McKinney’s interest in formalism has developed over the last decade. “I wasn’t schooled in formalism,” he said, confessing that, not only did some of his professors bad-mouth formalism, but he was also guilty of the crime. But he decided that “if I was going to dis it, I should know how to do it right.” He began to study formalism on his own. “Lo and behold,” he said, “it opened up a whole new world for me.”
One of the advantages of spending a decade-and-a-half on many of these poems, and of being willing to return to them, was that McKinney was able to approach them with new eyes. “What it allowed me to do,” he said, “was to return to the same or similar subjects—obsessions, if you will—in different modes.” These different modes are not merely formal, but also psychological. “When you’re under the constraints of a villanelle, or a sonnet, of rhyme and meter,” McKinney noted, “you have to deal with your subject a little differently.”
An example of form working with subject can be found in “Fort-Da,” a poem that takes its title from one of Freud’s case studies. It’s a variation of peekaboo; in Freud’s case, a boy would “hide” his toys (fort) and then “find” them (da). In McKinney’s deft hands, the poem uses the myth of Actaeon and a game of peekaboo to explore a father’s grief at his own mortality and his grief in knowing that someday his little daughter will know her own as well.
… This game will teach her
to conceal her disappointment on that day
when his palms will part, as if from prayer,
and nothing is revealed. No thing can stay
this transformation; she cannot lie there
wrapped in bunting near the hearth, and he
cannot stop hunting for the words that summon
to common membership yet remain free.
Volition is consumed by repetition: …
The poem began, McKinney said, as a sonnet. “After the first eight lines or so, it was quite clear to me that it was not going to contain the subject matter.” Rather than scrap the form, he held on to the Shakespearean form but made it twice as long. The result is a measured, subtle approach to a poem that otherwise might seem quite busy; as McKinney noted, the poem has “several balls in the air,” with its allusion to myth and references to Freud.
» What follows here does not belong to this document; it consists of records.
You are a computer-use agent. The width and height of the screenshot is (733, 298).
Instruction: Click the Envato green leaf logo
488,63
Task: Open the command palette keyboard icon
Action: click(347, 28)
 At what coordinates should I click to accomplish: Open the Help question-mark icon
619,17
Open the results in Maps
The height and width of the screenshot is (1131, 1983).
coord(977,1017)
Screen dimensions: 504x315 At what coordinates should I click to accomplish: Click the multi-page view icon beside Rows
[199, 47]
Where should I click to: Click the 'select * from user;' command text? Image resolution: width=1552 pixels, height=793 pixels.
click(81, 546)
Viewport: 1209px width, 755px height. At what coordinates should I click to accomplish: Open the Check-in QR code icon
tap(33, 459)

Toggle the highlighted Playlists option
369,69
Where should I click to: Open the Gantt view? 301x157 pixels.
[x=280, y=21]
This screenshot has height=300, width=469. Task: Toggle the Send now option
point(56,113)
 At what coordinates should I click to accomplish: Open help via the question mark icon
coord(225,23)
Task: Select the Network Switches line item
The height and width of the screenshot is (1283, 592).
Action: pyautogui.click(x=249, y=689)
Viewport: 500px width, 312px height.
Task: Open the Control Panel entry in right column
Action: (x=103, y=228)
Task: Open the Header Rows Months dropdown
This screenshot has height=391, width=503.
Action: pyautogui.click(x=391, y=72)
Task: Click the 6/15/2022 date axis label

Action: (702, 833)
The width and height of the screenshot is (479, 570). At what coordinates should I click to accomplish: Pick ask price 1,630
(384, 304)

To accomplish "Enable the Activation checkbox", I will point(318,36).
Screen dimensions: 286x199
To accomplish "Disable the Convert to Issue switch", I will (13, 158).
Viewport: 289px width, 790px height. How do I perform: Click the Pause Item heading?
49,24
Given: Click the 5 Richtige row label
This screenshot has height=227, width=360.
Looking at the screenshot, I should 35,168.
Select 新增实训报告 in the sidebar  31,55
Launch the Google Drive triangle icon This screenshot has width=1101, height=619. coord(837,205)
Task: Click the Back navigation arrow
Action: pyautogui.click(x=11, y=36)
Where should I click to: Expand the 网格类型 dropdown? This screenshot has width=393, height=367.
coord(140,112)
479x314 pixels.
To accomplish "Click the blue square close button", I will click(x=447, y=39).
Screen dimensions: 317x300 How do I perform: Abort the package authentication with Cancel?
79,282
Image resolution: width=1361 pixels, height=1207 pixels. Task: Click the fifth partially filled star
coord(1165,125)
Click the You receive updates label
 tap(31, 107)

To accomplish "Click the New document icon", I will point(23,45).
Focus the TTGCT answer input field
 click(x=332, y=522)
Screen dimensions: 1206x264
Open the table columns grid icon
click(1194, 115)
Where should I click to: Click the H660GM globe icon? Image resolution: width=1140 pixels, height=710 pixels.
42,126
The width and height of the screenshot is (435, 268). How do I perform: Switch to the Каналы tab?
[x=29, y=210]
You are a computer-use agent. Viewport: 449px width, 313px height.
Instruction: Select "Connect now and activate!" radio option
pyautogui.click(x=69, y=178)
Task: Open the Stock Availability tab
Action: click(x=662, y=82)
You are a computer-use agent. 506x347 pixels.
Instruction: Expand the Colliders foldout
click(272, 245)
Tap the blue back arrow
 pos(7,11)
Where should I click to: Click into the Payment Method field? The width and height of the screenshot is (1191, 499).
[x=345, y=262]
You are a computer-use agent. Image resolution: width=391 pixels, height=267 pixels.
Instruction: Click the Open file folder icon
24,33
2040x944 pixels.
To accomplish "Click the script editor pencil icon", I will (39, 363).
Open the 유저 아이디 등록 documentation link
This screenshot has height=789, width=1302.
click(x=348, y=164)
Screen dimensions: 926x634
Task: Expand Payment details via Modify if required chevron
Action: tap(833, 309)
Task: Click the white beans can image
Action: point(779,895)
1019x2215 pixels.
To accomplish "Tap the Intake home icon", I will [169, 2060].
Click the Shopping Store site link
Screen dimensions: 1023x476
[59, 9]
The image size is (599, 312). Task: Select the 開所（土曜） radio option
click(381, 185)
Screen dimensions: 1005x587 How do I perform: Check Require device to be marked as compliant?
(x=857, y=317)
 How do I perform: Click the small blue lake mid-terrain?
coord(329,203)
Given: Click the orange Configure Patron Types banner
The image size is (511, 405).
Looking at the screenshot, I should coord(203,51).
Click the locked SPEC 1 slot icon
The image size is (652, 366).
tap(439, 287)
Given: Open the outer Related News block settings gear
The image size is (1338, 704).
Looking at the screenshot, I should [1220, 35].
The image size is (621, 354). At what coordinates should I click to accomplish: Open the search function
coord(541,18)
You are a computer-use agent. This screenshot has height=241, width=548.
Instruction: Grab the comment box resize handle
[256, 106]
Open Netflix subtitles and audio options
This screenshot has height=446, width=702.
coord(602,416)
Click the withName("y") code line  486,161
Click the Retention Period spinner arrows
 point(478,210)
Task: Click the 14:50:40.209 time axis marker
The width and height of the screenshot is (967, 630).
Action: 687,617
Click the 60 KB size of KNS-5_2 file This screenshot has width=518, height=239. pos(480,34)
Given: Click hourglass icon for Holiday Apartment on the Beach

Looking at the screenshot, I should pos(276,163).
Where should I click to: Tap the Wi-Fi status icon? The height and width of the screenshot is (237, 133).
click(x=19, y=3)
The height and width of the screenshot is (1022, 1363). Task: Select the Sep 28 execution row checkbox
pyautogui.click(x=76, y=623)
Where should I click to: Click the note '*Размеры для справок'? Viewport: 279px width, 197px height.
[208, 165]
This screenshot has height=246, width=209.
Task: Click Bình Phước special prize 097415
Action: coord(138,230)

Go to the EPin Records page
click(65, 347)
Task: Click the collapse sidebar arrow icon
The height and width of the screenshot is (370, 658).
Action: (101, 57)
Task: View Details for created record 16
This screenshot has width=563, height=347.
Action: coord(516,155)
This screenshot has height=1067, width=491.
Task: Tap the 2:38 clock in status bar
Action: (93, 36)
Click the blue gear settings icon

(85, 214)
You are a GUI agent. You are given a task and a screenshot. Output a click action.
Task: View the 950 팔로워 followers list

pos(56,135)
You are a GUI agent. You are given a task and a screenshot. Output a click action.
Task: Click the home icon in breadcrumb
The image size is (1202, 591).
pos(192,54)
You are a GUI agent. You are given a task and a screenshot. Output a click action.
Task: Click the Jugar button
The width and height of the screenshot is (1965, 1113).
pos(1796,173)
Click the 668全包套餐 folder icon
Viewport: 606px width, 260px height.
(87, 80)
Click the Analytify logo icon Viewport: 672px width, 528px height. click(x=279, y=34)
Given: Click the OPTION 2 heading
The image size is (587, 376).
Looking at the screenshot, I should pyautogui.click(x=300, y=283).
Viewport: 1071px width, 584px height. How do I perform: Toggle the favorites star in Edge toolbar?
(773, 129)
But readers shouldn’t fear that craft makes McKinney’s poems difficult, frightening or inaccessible. While some of the poems make use of word-play and sound-based structures that are generally called postmodern, there are also poems like “Altered House,” which is astonishing in both its simplicity and emotional depth.
It’s a poem McKinney is particularly fond of, written about his cat. “We lost this poor old cat just over two years ago,” he said. “It’s losing a family member as far as I’m concerned.” The catalyst for writing “Altered House” was reading an article about a Virginia Woolf novel in which the critic discussed the spatial aspects of grief. McKinney explained, “Whenever someone dies and is gone, our spatial conceptions, in our homes and elsewhere, are altered; it’s like moving your furniture around. It’s physical; reality collapses.” Although he’d noticed that physical response to grief after his father’s death, it came to the surface again with the loss of his cat, which was, he said, “a real lap-sitter”:
Animal annexed to my body,
jet where my palm struck sparks,
sleepy piece of electricity
so impossibly gone now
her lost body remains—
demanding phantom of my inconvenience.
Both in the power of the loss and in what McKinney called the “confessional” approach, which openly acknowledges the self-centered nature of grief, this is a simple poem that takes risks. “What is it that we really mourn when we lose someone?” he asked. “Do we mourn them, or are we mourning our own loss?”
These are hard questions to ask, impossible to answer and incredibly suited to the full exploration given them in The Novice Mourner.